La technique peut sembler barbare, à savoir un casque sur la tête, bardé d’électrodes fichées à même le cerveau… L’image évoque les débuts de la médecine psychiatrique et ses électrochocs. Réhabiliter les usages de la stimulation cérébrale profonde est pourtant l’objectif assumé de chercheurs genevois. Leurs travaux sur la souris se sont même vus récemment récompensés par le Prix Pfizer de la Recherche 2016.
Déjà expérimentée avec succès pour traiter les tremblements de malades atteints de Parkinson, l’électrostimulation à haute fréquence a néanmoins aussi montré ses limites. En effet, dès qu’on arrêtait la stimulation, les tremblements reprenaient. Pour les scientifiques suisses désireux d’appliquer la méthode au traitement des addictions, il fallait lever cet obstacle.

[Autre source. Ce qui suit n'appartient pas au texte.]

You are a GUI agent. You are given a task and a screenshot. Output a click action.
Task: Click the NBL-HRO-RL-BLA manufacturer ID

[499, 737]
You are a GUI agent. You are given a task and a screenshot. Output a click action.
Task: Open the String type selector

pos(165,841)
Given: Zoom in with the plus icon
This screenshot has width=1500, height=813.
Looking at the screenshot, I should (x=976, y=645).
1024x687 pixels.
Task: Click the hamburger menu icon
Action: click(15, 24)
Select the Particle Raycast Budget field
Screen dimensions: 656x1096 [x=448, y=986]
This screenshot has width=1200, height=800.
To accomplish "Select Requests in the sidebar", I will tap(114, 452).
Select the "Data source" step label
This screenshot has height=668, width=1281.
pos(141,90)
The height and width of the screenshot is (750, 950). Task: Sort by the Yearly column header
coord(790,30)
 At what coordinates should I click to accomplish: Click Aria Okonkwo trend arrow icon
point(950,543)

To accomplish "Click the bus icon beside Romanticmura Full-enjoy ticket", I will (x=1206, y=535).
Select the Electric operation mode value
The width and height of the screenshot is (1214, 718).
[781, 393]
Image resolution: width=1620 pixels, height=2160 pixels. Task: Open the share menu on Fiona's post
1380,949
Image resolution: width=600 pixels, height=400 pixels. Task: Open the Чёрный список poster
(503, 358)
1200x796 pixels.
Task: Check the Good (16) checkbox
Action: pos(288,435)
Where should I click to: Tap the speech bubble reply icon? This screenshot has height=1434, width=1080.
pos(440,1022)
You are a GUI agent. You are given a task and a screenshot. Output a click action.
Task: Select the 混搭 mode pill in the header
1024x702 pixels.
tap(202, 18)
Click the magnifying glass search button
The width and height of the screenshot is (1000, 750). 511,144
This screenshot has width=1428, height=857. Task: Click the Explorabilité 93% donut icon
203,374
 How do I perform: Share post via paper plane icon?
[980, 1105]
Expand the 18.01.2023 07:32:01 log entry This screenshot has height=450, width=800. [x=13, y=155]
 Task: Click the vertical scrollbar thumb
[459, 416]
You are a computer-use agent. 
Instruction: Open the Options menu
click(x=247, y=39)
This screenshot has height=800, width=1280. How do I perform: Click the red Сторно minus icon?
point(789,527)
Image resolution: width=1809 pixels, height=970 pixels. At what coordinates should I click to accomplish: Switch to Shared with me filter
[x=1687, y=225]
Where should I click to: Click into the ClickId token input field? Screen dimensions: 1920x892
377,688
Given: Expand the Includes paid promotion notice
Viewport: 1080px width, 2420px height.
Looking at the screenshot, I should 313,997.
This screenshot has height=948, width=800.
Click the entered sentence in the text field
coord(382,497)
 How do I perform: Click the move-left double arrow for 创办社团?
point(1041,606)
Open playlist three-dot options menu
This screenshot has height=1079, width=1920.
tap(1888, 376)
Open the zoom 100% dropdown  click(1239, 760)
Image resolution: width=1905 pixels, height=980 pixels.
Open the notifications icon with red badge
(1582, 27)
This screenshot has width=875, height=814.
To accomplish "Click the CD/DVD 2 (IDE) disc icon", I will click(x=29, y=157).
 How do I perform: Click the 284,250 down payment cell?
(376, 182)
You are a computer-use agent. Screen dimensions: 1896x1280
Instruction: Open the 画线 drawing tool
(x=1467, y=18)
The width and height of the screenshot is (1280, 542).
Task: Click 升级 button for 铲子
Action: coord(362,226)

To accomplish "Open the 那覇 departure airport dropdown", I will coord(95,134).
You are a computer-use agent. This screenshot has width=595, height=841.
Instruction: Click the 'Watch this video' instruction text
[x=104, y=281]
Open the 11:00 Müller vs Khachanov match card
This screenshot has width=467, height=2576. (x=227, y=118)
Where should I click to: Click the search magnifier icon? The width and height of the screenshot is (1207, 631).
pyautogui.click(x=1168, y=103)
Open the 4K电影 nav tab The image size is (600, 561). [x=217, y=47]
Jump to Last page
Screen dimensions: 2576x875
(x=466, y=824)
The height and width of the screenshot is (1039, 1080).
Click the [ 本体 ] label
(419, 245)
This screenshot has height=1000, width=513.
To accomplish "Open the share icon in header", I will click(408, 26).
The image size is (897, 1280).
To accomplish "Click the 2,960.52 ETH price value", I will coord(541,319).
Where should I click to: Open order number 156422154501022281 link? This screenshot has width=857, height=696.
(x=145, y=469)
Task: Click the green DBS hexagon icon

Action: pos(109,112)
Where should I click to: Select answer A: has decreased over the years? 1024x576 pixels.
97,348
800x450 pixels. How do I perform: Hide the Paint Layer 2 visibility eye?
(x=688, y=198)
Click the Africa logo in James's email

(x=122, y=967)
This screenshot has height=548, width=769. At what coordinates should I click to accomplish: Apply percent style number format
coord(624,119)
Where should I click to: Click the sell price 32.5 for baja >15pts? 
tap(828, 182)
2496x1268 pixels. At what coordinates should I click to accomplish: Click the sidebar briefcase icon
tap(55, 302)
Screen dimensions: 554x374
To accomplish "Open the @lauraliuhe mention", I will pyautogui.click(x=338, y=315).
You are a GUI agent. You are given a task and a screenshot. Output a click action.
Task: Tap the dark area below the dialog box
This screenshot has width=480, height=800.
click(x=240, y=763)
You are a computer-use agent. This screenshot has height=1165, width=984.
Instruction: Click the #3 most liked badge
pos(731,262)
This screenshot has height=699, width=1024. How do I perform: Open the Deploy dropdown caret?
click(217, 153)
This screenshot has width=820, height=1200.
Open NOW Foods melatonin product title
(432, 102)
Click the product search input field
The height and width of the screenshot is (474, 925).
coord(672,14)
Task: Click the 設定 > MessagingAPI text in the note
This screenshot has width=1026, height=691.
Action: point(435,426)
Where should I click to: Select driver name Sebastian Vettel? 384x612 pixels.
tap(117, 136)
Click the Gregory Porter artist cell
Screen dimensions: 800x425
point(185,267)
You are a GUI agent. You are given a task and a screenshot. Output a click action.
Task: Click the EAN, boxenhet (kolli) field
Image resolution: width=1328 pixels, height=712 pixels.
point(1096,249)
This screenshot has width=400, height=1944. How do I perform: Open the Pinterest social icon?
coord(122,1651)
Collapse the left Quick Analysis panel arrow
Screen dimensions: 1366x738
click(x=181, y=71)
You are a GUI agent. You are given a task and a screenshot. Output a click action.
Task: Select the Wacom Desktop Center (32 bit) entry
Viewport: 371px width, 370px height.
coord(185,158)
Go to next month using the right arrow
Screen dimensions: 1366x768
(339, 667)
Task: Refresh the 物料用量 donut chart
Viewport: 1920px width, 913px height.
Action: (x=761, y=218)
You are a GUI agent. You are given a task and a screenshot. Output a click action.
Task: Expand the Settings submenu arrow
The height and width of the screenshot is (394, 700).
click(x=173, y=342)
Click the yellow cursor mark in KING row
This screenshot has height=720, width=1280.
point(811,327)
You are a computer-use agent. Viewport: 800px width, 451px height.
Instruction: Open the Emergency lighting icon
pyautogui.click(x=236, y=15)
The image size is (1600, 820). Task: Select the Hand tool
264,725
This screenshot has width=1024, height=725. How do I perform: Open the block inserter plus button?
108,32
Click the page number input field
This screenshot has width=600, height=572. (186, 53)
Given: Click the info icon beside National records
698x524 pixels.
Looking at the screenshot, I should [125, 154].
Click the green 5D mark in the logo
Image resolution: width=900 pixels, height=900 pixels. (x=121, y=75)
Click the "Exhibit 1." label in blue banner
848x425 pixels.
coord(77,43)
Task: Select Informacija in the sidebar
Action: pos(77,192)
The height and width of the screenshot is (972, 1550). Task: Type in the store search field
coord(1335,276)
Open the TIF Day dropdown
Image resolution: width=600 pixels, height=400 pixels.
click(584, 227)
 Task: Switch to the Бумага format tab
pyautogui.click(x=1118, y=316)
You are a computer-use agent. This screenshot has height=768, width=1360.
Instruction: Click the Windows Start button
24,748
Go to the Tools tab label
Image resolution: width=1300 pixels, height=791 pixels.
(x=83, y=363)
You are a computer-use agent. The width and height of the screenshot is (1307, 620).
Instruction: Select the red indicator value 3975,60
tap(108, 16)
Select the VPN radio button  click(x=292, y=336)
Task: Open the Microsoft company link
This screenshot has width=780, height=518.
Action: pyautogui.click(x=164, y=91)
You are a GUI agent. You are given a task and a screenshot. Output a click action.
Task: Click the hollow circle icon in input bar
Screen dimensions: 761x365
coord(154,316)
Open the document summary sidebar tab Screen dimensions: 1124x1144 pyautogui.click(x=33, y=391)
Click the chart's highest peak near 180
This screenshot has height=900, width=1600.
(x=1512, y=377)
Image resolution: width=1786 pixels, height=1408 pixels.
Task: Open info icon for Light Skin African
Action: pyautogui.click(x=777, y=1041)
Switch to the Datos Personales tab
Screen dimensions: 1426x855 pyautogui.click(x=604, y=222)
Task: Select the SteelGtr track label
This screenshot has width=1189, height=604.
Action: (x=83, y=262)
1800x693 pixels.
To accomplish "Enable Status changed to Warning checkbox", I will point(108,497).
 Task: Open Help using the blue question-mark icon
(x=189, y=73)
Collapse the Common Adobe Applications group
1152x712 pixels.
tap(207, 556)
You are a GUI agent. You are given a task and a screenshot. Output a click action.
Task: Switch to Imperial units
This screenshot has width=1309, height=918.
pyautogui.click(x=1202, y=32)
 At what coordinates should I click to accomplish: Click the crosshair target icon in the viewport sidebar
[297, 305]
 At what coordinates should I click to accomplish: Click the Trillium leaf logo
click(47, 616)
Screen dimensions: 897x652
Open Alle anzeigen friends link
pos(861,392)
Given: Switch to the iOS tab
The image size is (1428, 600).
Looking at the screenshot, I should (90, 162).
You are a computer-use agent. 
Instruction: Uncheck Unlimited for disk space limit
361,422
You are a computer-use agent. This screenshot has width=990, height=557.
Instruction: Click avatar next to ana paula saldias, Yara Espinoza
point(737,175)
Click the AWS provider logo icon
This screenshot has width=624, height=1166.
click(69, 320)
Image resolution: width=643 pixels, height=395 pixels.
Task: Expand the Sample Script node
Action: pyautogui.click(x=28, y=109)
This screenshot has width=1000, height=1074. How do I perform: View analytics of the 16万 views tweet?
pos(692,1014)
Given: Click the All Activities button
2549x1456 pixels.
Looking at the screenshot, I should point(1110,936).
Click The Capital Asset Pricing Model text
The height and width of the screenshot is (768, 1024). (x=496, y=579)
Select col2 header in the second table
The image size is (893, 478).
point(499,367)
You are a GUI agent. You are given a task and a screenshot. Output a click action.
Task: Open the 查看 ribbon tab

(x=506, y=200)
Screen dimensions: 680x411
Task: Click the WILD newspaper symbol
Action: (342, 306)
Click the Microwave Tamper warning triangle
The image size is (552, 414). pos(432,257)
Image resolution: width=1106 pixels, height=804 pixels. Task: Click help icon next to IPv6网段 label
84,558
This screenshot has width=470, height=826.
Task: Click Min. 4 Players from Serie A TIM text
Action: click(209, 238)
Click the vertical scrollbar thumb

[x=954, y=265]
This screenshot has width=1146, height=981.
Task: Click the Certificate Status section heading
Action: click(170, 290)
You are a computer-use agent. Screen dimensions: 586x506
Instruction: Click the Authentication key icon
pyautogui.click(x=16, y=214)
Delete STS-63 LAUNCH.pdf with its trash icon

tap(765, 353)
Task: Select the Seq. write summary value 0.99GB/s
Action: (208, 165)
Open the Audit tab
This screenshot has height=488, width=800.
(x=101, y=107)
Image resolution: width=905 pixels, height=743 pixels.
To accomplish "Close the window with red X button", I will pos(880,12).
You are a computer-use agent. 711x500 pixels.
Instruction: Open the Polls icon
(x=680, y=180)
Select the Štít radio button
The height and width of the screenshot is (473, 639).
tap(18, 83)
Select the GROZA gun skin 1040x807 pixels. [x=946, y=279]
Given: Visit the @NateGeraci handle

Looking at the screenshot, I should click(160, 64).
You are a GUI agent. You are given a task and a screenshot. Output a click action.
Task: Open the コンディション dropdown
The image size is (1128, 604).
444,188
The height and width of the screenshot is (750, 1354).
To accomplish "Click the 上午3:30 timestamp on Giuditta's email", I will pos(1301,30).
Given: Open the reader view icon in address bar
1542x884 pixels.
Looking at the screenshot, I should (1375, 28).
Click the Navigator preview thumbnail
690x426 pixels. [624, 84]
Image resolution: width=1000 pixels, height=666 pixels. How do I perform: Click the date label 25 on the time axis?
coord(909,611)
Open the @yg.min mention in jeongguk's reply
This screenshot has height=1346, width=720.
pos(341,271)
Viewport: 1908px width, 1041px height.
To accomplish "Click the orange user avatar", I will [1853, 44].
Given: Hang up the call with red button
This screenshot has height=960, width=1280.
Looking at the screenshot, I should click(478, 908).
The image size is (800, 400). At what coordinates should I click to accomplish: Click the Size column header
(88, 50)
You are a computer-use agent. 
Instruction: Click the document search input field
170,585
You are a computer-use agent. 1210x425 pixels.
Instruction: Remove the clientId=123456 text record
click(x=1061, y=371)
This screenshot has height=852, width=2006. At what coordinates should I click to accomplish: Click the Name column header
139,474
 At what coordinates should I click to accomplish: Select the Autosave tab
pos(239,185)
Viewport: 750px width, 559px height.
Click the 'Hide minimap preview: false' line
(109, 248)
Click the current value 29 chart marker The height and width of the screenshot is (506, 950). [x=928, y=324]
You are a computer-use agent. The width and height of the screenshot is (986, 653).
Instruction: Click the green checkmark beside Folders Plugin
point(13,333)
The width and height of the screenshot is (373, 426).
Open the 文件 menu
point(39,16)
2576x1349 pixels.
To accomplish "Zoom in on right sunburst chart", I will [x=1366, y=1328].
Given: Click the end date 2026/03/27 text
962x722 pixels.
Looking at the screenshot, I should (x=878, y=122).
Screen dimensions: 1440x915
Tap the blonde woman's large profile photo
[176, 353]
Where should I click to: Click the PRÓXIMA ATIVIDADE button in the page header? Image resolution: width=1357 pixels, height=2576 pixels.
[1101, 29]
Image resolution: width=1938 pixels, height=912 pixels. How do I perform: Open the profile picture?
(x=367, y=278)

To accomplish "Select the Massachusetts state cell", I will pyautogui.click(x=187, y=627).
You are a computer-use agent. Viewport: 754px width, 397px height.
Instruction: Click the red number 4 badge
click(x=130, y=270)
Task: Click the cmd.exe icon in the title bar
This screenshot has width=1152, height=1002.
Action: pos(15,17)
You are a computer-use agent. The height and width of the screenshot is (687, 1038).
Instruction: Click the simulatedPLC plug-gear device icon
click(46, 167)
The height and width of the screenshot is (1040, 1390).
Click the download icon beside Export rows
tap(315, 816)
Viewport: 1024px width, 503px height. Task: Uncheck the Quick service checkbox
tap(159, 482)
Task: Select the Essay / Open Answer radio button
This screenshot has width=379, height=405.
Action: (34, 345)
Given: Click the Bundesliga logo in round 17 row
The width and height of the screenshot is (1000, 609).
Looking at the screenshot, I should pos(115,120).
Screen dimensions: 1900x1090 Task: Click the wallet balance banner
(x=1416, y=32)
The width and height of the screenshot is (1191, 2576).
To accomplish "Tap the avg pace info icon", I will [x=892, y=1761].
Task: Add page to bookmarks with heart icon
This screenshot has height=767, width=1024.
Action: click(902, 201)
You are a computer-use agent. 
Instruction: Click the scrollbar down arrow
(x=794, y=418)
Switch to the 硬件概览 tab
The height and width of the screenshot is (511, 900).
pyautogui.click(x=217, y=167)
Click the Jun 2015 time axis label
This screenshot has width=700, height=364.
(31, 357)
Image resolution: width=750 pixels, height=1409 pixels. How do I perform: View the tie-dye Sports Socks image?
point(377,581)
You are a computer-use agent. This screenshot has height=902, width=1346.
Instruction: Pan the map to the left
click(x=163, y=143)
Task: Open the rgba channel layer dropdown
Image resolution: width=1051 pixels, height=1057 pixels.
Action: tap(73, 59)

Partant du postulat que la drogue augmente la libération de dopamine qui, elle-même, dérègle le fonctionnement des synapses neuronales, ils ont eu l’idée de tester les effets de l’électrostimulation profonde chez des souris préalablement rendues cocaïnomanes. Premiers essais, premiers échecs, car l’effet de sevrage ne durait que quelques heures. Ils ont alors baissé la fréquence du courant électrique (10 à 15 Hz au lieu de 130 Hz), et obtenu de meilleurs résultats.
Mais une libération accrue de dopamine venait contrarier les effets du traitement en empêchant les synapses de revenir à un fonctionnement normal. C’est finalement en associant l’électrostimulation profonde à l’administration d’un médicament qui bloque la production du neuromédiateur que le sevrage a été obtenu.
Une semaine après un traitement de 10 minutes seulement, les souris ex-cocaïnomanes recevaient une deuxième dose de drogue à la façon d’un cobaye naïf. Leur mémoire était donc libérée du souvenir addictif qui est habituellement responsable des rechutes au terme du sevrage. À supposer que ce lavage électrochimique du cerveau des souris soit un jour transposable à l’Homme, la technique promet une avancée significative dans la lutte contre les toxicomanies.